Hey everyone! We've got two math puzzles here, and we need to find the numbers for 'x' and 'y' that make both puzzles true at the same time!

Our puzzles are:
1. `y - x = 0`
2. `4x^2 + y^2 = 10`

**Step 1: Make the first puzzle simpler!**
Look at the first puzzle: `y - x = 0`. This one is super easy to figure out! If I add `x` to both sides, it just tells me that `y` is exactly the same as `x`. So, `y = x`.

**Step 2: Use what we learned in the second puzzle!**
Now, for the cool part! Since we know `y` is the same as `x`, we can swap out the `y` in the second puzzle for an `x`.
The second puzzle is `4x^2 + y^2 = 10`.
If we replace `y` with `x`, it becomes `4x^2 + x^2 = 10`.

**Step 3: Solve the new puzzle for 'x'**
Let's count up the `x^2`s! We have 4 of them, and then we add 1 more `x^2`. That makes a total of 5 `x^2`s!
So, `5x^2 = 10`.
To find out what just one `x^2` is, we need to divide 10 by 5.
`x^2 = 10 / 5`
`x^2 = 2`
Now, we need to think: what number, when multiplied by itself, gives us 2? Well, the square root of 2 (`sqrt(2)`) does! And don't forget that a negative number times a negative number also gives a positive number, so `-sqrt(2)` works too!
So, `x` can be `sqrt(2)` or `x` can be `-sqrt(2)`.
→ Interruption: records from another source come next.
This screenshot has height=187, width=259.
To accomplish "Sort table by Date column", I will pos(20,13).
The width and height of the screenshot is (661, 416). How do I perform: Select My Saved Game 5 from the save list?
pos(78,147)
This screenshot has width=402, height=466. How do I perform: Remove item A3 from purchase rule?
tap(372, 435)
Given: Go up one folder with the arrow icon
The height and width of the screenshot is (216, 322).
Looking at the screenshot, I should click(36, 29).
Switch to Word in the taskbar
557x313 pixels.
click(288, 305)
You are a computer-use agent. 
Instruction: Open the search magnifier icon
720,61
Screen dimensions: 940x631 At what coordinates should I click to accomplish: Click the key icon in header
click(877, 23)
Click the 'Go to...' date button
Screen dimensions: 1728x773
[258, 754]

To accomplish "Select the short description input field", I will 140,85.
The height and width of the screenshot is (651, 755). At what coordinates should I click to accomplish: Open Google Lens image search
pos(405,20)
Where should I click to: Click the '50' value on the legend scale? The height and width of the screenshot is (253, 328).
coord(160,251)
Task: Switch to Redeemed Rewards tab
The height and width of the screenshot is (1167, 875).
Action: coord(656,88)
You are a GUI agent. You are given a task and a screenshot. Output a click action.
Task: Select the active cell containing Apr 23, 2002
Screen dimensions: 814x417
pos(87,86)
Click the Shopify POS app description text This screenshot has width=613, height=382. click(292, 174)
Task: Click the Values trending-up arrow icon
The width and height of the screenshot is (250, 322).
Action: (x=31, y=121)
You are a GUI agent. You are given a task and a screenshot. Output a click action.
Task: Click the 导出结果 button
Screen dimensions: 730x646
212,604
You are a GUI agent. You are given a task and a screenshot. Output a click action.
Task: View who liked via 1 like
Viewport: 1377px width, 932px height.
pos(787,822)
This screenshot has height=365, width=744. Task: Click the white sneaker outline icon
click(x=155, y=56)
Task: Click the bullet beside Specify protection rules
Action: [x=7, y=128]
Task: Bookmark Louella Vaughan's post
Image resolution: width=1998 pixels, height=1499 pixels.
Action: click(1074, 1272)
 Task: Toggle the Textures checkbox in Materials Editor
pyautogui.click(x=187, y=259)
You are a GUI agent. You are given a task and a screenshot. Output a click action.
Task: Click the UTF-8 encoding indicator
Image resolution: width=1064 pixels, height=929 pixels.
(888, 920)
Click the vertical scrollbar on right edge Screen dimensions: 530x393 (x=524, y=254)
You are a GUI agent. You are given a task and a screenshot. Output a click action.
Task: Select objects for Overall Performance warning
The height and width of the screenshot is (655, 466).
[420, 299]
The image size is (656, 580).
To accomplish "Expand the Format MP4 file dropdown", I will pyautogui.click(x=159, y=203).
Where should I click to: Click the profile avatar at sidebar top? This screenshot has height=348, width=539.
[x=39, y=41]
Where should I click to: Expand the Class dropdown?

**Step 4: Find 'y' using our 'x' values!**
Remember from Step 1 that `y` is the same as `x` (`y = x`)? That makes finding `y` super easy!
* If `x` is `sqrt(2)`, then `y` is also `sqrt(2)`.
* If `x` is `-sqrt(2)`, then `y` is also `-sqrt(2)`.

So, the two pairs of numbers that solve both puzzles are ($\sqrt{2}$, $\sqrt{2}$) and (-$\sqrt{2}$, -$\sqrt{2}$).

Alternative answer

Answer: The solutions are $(x,y) = (\sqrt{2}, \sqrt{2})$ and $(x,y) = (-\sqrt{2}, -\sqrt{2})$. Explain
This is a question about solving a system of equations, which means finding the values of x and y that make both equations true at the same time. . The solving step is:

First, let's look at the first equation: `y - x = 0`. This one is super easy! If we move `x` to the other side, it just tells us that `y = x`. This means `y` and `x` are always the same number!

Next, we take this cool discovery (`y = x`) and put it into the second equation: `4x^2 + y^2 = 10`.
Since `y` is the same as `x`, we can just replace the `y` in the second equation with `x`.
So, `4x^2 + (x)^2 = 10`.

Now, let's simplify this. `x^2` is just `x` times `x`. So we have `4` of `x^2` plus `1` of `x^2`.
That makes `5x^2 = 10`.

To find out what `x^2` is, we divide both sides by 5:
`x^2 = 10 / 5`
`x^2 = 2`

Now we need to find `x` itself. What number, when multiplied by itself, gives us 2?
Well, it can be `sqrt(2)` (the square root of 2) or it can be `-sqrt(2)` (negative square root of 2), because `(-sqrt(2)) * (-sqrt(2))` also equals 2.
So, `x = sqrt(2)` or `x = -sqrt(2)`.

Finally, remember our first finding? `y = x`.
So, if `x = sqrt(2)`, then `y` also equals `sqrt(2)`.
And if `x = -sqrt(2)`, then `y` also equals `-sqrt(2)`.

So, we have two pairs of answers: `(sqrt(2), sqrt(2))` and `(-sqrt(2), -sqrt(2))`.